▶ _Document_
Nightshade
- Author: Jack Butler
- Language: English
- Genre: Science fiction
- Publisher: HarperCollins Publishers
- Publication date: May 23, 1991
- Pages: 288
- ISBN: 0586090517

= Nightshade (Butler novel) =

1991 novel by Jack Butler

Nightshade is a 1989 science fiction novel by Jack Butler. The novel was Butler's first published foray into science fiction.

== Plot ==

The story is set on Mars in the late 21st Century. It follows the exploits of the 400-year-old vampire John Shade, whose comfortable life in the Hellas crater on Mars is disrupted when he is forced to become part of a complex conspiracy to protect the Janglers, a sub-species of humans who have replaced parts of their brains with technology.

Shade eventually becomes the leader of a collection of loners, losers, drop-outs and rebels, holding them together through unwitting charisma and a sense of personal vengeance against the government of Mars.

▶ _Given request 1_
In the part of the listing that opens with the line containing "Task: Open the layout setup grid icon" and closes with the line containing "[x=803, y=339]", swap "dropdown" for "pull-down" and give those lines again with nothing else altered.

Stored items
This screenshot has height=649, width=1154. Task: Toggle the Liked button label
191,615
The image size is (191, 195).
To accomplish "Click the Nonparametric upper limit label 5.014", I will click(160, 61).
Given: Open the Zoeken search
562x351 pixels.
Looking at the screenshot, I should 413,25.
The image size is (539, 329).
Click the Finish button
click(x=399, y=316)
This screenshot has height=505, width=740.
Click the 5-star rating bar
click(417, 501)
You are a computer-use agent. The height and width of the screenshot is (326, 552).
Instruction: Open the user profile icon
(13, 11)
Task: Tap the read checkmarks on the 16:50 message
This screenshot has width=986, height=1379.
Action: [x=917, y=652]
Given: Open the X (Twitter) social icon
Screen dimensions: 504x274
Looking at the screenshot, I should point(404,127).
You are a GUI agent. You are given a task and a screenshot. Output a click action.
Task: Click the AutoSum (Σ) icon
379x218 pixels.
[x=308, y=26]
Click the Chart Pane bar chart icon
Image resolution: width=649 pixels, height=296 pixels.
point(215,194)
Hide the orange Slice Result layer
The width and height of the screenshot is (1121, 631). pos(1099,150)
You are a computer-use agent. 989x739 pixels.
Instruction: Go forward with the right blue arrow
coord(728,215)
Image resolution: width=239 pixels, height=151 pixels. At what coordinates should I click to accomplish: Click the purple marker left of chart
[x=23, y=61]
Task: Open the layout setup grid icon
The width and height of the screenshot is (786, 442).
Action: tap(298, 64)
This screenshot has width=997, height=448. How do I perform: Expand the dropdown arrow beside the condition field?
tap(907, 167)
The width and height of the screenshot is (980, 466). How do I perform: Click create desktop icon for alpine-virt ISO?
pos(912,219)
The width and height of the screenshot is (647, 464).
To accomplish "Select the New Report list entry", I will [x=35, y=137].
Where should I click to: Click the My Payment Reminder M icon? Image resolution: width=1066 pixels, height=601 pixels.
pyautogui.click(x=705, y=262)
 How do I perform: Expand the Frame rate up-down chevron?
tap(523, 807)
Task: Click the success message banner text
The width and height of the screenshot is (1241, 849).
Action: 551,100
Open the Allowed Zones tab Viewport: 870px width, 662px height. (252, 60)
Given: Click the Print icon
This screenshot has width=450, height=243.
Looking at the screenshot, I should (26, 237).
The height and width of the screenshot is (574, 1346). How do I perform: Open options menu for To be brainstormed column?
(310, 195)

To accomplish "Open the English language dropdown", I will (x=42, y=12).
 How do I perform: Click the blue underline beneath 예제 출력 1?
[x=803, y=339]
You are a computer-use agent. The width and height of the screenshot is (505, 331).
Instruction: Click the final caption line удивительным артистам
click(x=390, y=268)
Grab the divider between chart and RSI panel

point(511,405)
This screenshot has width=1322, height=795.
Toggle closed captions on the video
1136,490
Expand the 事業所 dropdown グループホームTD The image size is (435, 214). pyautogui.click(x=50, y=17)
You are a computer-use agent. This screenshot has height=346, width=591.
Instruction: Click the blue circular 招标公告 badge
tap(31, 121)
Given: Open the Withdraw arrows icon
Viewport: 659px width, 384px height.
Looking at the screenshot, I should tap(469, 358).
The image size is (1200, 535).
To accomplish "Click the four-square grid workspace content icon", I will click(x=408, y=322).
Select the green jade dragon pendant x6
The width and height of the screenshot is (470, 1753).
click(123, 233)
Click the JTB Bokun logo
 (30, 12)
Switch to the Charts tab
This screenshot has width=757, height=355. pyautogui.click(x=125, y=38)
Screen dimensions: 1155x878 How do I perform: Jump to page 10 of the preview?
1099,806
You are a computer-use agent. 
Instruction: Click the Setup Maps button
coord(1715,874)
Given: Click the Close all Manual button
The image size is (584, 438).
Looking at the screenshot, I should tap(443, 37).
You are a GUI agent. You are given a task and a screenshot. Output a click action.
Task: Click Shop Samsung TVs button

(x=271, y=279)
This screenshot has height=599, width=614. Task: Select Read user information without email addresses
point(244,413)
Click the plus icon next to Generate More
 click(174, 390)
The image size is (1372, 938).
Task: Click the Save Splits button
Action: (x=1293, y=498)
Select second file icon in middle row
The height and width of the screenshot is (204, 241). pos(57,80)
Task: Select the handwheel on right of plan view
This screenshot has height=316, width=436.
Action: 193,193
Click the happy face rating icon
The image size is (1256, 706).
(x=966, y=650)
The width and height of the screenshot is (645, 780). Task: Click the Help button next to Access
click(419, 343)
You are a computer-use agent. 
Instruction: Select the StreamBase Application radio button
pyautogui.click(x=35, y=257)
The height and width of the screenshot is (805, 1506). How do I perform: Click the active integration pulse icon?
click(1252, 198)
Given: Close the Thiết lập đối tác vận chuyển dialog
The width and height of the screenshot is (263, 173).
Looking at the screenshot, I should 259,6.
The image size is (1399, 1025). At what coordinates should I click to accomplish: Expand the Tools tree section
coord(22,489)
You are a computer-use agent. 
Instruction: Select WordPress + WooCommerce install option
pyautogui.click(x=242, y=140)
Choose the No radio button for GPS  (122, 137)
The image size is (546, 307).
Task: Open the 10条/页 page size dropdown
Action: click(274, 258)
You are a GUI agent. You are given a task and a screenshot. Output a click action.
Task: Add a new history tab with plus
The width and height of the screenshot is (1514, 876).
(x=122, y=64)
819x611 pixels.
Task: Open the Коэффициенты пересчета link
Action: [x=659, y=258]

▶ _Given request 2_
What kinds of people make up the collection that Shade comes to lead, according to the Nightshade article?

▶ _Finished answer 1_
Task: Open the layout setup grid icon
The width and height of the screenshot is (786, 442).
Action: tap(298, 64)
This screenshot has width=997, height=448. How do I perform: Expand the pull-down arrow beside the condition field?
tap(907, 167)
The width and height of the screenshot is (980, 466). How do I perform: Click create desktop icon for alpine-virt ISO?
pos(912,219)
The width and height of the screenshot is (647, 464).
To accomplish "Select the New Report list entry", I will [x=35, y=137].
Where should I click to: Click the My Payment Reminder M icon? Image resolution: width=1066 pixels, height=601 pixels.
pyautogui.click(x=705, y=262)
 How do I perform: Expand the Frame rate up-down chevron?
tap(523, 807)
Task: Click the success message banner text
The width and height of the screenshot is (1241, 849).
Action: 551,100
Open the Allowed Zones tab Viewport: 870px width, 662px height. (252, 60)
Given: Click the Print icon
This screenshot has width=450, height=243.
Looking at the screenshot, I should (26, 237).
The height and width of the screenshot is (574, 1346). How do I perform: Open options menu for To be brainstormed column?
(310, 195)

To accomplish "Open the English language pull-down", I will (x=42, y=12).
 How do I perform: Click the blue underline beneath 예제 출력 1?
[x=803, y=339]

▶ _Finished answer 2_
Loners, losers, drop-outs and rebels.